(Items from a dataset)
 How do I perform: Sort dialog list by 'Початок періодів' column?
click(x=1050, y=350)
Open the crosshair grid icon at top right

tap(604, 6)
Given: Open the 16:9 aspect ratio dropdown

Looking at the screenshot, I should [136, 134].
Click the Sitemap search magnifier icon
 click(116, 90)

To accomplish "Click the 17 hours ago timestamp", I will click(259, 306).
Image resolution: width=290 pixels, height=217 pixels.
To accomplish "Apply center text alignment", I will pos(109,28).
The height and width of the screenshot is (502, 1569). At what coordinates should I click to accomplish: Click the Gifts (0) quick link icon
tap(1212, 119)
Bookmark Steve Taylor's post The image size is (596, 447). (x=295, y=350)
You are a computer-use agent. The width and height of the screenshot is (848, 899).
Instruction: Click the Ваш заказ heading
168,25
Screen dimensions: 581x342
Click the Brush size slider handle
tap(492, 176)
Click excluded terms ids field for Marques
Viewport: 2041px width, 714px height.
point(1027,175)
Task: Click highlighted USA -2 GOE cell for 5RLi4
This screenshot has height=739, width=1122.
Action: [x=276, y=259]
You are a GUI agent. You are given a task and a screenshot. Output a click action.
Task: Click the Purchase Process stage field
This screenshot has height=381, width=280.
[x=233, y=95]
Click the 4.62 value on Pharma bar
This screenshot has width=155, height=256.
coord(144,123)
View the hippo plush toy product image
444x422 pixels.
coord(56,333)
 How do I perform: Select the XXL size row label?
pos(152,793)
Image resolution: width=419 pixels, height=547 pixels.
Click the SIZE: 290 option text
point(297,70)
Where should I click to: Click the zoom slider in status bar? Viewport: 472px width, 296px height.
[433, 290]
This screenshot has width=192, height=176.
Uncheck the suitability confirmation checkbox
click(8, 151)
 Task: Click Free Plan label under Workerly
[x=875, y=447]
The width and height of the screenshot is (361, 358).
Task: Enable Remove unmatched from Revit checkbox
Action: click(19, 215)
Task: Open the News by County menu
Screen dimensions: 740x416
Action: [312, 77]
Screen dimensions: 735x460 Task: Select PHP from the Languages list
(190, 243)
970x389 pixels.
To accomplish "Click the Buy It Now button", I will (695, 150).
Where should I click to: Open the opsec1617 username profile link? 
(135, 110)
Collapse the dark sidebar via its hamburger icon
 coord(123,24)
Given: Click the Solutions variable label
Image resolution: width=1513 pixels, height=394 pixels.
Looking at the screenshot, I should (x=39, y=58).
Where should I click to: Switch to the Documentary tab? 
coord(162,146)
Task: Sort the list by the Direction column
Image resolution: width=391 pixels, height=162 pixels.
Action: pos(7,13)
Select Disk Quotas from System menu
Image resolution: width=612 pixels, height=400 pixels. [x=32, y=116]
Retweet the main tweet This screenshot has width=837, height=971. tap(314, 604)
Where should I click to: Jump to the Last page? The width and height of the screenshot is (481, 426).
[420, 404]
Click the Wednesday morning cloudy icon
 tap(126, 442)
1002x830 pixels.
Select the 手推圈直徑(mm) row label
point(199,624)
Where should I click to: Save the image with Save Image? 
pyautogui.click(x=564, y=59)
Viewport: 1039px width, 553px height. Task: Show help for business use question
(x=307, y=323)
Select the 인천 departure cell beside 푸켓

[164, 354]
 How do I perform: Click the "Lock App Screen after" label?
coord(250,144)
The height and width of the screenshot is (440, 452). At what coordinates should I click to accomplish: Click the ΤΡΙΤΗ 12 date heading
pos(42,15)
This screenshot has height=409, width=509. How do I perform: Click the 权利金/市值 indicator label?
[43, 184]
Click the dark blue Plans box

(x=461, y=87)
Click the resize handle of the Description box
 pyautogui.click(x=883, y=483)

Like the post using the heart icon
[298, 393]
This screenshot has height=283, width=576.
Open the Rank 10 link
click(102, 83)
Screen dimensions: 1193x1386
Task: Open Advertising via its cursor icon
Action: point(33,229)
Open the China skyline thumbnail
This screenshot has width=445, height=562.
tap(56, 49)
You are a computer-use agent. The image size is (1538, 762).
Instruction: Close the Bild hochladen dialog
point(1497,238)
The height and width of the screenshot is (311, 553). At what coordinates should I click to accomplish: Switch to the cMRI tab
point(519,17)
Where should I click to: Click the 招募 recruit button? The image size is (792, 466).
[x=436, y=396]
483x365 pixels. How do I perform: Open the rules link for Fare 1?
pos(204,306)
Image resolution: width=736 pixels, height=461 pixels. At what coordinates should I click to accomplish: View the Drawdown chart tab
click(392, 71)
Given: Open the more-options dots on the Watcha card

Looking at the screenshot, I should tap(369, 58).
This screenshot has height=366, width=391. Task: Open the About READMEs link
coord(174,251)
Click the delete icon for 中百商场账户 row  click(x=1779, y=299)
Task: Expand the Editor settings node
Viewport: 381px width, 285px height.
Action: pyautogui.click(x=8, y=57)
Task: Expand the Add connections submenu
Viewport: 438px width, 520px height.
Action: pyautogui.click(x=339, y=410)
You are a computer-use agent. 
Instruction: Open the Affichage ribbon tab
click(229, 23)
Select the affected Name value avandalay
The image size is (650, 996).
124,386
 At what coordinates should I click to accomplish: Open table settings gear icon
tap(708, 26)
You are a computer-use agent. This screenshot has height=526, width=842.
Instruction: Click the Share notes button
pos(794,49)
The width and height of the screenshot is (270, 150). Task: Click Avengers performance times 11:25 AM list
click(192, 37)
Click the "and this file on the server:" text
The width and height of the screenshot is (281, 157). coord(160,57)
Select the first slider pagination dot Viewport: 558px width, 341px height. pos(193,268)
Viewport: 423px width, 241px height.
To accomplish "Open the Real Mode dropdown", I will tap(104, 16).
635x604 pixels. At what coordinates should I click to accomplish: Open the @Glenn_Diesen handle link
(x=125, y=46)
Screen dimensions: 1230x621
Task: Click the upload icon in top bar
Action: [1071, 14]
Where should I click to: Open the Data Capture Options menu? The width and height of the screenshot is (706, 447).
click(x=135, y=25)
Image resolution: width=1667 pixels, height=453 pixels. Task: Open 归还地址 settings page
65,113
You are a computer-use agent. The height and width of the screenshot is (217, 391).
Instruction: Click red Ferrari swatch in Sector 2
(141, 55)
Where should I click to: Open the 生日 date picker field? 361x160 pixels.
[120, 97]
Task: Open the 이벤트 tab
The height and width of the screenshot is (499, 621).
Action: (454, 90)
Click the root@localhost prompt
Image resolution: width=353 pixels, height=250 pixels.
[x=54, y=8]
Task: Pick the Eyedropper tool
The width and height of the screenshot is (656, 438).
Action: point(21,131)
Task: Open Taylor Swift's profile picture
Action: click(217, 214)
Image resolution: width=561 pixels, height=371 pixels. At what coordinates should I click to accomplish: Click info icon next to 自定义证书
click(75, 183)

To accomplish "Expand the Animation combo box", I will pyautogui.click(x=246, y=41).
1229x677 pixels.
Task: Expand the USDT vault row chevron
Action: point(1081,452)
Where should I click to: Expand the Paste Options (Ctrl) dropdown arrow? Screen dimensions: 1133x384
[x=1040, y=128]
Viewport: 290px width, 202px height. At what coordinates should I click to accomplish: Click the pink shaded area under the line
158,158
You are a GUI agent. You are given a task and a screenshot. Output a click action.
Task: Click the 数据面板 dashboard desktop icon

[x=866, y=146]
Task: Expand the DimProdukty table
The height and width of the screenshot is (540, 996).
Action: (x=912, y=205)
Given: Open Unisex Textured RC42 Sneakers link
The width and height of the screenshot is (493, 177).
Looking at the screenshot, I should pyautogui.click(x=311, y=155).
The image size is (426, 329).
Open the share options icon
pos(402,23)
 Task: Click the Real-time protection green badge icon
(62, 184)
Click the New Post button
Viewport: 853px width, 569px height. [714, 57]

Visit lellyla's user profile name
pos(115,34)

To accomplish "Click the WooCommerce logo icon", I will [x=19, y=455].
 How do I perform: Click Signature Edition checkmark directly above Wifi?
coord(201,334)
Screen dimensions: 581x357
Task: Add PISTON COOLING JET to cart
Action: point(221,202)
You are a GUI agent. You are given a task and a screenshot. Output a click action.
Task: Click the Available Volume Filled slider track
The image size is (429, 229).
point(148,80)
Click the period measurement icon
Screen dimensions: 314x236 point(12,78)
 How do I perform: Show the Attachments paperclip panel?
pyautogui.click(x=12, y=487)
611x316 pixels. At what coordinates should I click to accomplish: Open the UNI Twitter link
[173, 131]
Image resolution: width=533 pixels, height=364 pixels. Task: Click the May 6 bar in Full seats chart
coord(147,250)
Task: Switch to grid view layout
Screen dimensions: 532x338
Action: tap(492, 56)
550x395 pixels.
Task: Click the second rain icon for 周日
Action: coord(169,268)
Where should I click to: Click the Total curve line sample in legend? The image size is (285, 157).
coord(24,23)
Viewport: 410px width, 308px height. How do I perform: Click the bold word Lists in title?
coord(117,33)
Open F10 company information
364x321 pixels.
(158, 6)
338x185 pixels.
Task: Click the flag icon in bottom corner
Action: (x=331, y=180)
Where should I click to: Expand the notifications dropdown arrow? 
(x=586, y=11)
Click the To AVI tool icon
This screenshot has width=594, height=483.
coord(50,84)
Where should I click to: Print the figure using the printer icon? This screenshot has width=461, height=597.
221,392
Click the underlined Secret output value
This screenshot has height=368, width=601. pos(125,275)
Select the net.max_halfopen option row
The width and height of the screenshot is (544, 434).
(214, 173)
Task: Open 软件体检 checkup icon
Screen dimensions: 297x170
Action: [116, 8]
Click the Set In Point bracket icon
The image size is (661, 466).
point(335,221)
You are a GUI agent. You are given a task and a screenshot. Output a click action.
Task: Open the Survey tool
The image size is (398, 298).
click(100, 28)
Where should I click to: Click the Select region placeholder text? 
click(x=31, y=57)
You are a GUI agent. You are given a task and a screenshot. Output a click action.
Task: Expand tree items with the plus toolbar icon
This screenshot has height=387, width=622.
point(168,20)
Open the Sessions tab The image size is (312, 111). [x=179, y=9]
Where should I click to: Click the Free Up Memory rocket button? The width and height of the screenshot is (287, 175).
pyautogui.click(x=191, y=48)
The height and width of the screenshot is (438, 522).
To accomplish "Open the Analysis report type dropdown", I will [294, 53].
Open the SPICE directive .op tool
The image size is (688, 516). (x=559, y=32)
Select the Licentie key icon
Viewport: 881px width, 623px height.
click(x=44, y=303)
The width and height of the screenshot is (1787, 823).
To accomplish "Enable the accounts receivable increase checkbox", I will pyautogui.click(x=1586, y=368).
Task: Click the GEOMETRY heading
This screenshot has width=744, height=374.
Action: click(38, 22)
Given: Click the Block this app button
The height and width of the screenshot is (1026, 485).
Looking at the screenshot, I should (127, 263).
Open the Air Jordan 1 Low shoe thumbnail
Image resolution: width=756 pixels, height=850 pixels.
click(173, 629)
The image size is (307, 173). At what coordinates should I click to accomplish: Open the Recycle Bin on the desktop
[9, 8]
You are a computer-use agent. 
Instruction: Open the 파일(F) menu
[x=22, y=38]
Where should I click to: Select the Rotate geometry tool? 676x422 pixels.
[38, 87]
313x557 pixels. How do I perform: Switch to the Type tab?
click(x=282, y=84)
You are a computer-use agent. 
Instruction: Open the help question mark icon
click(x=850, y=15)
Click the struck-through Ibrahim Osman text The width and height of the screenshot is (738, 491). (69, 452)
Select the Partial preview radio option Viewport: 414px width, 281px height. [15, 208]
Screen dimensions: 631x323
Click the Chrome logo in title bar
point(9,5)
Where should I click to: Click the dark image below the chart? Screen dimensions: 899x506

Your assignment =
If a line of the records above holds the word "computer", show it.

The answer =
You are a computer-use agent. The width and height of the screenshot is (848, 899).
You are a computer-use agent. The image size is (1538, 762).
You are a computer-use agent. 
You are a computer-use agent. This screenshot has height=526, width=842.
You are a computer-use agent. The height and width of the screenshot is (217, 391).
You are a computer-use agent. 
You are a computer-use agent. 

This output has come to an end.